La sœur de Julien et François, Marguerite est l’épouse de Louis Sartre du Verger. L’homme est à la tête d’un prospère commerce de drap et de soie et d’une entreprise d’exportation d’ardoise. Jeanne Heurtelou, la mère de Julien et François, propriétaire d’une carrière d’ardoise, s’est associée à son gendre. Le 20 mai 1771, Julien annonce à son frère la faillite de Louis Sartre qui touche également sa mère. Louis Sartre, ruiné, sa femme et leurs cinq enfants sont désormais sans ressource : ils envisagent de rejoindre Saint Domingue pour retrouver le frère de Louis.
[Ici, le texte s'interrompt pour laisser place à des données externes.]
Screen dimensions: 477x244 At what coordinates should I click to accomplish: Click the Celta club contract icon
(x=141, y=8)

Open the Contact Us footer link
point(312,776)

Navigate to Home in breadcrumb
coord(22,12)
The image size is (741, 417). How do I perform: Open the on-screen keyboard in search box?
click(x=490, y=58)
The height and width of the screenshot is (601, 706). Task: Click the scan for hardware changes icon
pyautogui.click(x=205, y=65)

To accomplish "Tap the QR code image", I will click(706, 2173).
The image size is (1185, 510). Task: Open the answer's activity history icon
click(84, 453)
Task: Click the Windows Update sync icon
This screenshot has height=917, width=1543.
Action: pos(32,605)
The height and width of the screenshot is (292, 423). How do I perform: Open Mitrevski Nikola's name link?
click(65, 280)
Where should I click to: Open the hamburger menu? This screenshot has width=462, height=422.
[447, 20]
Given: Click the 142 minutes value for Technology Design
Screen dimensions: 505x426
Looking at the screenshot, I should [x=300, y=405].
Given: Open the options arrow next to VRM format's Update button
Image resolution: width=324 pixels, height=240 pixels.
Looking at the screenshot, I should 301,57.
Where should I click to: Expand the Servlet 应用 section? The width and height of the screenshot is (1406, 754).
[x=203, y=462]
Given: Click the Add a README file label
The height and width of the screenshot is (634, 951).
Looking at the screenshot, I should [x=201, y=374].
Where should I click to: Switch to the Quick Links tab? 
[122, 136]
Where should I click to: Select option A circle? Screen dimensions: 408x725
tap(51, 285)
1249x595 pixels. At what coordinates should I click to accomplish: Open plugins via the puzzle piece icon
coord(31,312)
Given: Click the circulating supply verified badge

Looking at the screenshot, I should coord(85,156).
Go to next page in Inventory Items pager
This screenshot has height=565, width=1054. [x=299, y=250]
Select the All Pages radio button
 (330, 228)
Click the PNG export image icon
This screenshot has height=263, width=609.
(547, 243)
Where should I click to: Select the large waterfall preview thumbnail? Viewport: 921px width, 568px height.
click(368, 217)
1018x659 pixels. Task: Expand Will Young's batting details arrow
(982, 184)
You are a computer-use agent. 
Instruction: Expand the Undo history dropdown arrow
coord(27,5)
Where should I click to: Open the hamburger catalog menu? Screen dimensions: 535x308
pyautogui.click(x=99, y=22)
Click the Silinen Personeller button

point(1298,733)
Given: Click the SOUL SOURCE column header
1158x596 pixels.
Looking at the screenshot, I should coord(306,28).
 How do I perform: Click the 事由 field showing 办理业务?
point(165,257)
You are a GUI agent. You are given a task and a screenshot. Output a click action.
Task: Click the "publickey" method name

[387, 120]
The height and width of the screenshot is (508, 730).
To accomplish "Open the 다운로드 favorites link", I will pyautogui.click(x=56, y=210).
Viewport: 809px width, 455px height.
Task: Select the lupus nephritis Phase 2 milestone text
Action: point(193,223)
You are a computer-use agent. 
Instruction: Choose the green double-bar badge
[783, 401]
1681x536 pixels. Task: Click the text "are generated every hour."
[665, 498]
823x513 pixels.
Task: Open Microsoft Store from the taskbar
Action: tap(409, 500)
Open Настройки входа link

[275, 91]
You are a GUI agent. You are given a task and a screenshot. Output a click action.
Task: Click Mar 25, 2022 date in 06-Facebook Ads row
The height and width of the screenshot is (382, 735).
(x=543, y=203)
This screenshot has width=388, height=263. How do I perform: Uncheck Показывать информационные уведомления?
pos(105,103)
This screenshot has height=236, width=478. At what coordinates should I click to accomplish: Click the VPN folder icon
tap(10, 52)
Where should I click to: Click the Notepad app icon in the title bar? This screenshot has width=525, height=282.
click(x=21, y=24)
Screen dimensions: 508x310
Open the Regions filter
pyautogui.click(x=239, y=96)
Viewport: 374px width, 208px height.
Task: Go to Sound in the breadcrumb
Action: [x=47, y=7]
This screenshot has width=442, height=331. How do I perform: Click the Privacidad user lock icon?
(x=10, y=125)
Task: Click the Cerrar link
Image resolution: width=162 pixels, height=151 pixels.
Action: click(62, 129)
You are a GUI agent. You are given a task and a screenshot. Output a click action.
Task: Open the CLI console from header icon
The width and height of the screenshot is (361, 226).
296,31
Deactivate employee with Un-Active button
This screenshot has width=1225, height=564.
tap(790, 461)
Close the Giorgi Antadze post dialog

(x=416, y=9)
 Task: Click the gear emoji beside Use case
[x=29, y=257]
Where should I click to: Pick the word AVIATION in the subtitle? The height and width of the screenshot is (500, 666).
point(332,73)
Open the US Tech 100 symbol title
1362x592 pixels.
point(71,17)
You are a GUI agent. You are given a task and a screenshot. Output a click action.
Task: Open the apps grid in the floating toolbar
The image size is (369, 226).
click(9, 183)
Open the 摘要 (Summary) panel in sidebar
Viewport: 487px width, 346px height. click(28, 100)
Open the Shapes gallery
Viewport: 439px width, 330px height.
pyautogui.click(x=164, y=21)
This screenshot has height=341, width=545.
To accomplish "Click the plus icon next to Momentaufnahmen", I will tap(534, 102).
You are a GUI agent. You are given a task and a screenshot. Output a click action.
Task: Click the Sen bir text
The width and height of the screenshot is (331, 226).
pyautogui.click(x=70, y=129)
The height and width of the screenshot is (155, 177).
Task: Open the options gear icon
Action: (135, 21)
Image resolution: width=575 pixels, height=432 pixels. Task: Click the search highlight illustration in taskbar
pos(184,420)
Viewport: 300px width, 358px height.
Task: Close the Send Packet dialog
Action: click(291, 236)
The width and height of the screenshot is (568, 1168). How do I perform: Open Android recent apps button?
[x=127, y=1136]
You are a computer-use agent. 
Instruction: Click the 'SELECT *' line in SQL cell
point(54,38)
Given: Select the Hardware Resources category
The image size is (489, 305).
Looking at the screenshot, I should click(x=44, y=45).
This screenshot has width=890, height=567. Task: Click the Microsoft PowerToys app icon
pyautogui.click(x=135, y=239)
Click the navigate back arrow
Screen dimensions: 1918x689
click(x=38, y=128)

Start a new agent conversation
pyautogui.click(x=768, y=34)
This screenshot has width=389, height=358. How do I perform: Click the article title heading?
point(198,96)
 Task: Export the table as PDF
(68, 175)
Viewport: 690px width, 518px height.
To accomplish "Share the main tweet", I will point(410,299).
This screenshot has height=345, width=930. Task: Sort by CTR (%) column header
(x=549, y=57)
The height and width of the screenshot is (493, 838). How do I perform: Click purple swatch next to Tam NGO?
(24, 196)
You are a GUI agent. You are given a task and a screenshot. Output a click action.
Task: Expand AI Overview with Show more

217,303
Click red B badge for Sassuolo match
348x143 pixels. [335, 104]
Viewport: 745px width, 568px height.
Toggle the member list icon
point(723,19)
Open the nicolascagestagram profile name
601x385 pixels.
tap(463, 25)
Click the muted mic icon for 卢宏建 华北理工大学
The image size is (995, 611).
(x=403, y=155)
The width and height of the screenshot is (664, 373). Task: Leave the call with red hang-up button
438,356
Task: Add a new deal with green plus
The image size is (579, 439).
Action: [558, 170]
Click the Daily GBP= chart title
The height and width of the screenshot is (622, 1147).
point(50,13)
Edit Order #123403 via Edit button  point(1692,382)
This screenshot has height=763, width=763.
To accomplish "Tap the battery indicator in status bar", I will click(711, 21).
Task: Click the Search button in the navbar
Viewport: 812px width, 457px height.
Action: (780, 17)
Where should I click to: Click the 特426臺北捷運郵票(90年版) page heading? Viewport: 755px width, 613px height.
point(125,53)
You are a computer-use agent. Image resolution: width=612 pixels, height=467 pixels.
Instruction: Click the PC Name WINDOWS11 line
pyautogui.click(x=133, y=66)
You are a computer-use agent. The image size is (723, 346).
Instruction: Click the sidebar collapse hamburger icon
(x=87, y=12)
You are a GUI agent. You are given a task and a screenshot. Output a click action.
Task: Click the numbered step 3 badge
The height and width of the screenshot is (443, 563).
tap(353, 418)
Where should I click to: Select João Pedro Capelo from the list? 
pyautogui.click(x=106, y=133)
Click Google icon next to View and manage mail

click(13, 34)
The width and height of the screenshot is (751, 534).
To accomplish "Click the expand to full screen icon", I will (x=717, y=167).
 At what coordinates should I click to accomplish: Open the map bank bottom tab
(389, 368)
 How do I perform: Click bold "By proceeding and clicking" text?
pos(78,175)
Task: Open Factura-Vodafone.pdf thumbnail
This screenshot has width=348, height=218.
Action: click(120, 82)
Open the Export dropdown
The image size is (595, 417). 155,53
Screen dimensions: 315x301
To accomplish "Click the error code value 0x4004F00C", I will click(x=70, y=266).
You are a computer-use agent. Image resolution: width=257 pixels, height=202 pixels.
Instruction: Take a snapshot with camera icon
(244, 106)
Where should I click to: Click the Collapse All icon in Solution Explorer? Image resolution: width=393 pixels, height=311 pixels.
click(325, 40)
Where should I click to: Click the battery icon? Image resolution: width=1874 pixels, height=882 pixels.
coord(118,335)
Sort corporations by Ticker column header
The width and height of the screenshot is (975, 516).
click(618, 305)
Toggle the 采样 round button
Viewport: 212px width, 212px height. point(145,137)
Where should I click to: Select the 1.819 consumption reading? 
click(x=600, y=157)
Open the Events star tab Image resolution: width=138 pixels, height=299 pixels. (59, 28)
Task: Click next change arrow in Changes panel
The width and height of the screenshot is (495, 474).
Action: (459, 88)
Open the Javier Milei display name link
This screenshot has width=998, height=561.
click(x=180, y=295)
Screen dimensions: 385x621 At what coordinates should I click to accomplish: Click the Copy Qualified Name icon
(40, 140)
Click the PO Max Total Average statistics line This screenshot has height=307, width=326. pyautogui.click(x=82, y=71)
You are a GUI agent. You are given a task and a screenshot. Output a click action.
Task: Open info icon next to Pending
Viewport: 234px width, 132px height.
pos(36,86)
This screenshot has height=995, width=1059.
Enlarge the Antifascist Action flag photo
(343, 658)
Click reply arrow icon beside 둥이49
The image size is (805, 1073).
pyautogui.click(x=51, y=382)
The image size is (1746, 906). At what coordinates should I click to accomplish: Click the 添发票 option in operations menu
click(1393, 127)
Mais les malheureux ne sont pas les bienvenus à Saint Domingue. François conseille à sa sœur de se retirer à la campagne tout en cessant de s’occuper d’ardoises. Joseph Sartre, le frère de Louis en fait tout autant. Mais acculé par les dettes, – le père de Louis refusant de payer pour son fils et les Heurtelou incapables de couvrir de telles sommes – , Louis quitte la France le 3 novembre 1771, laissant derrière lui femme et enfants pour rejoindre Saint Domingue 54 jours plus tard.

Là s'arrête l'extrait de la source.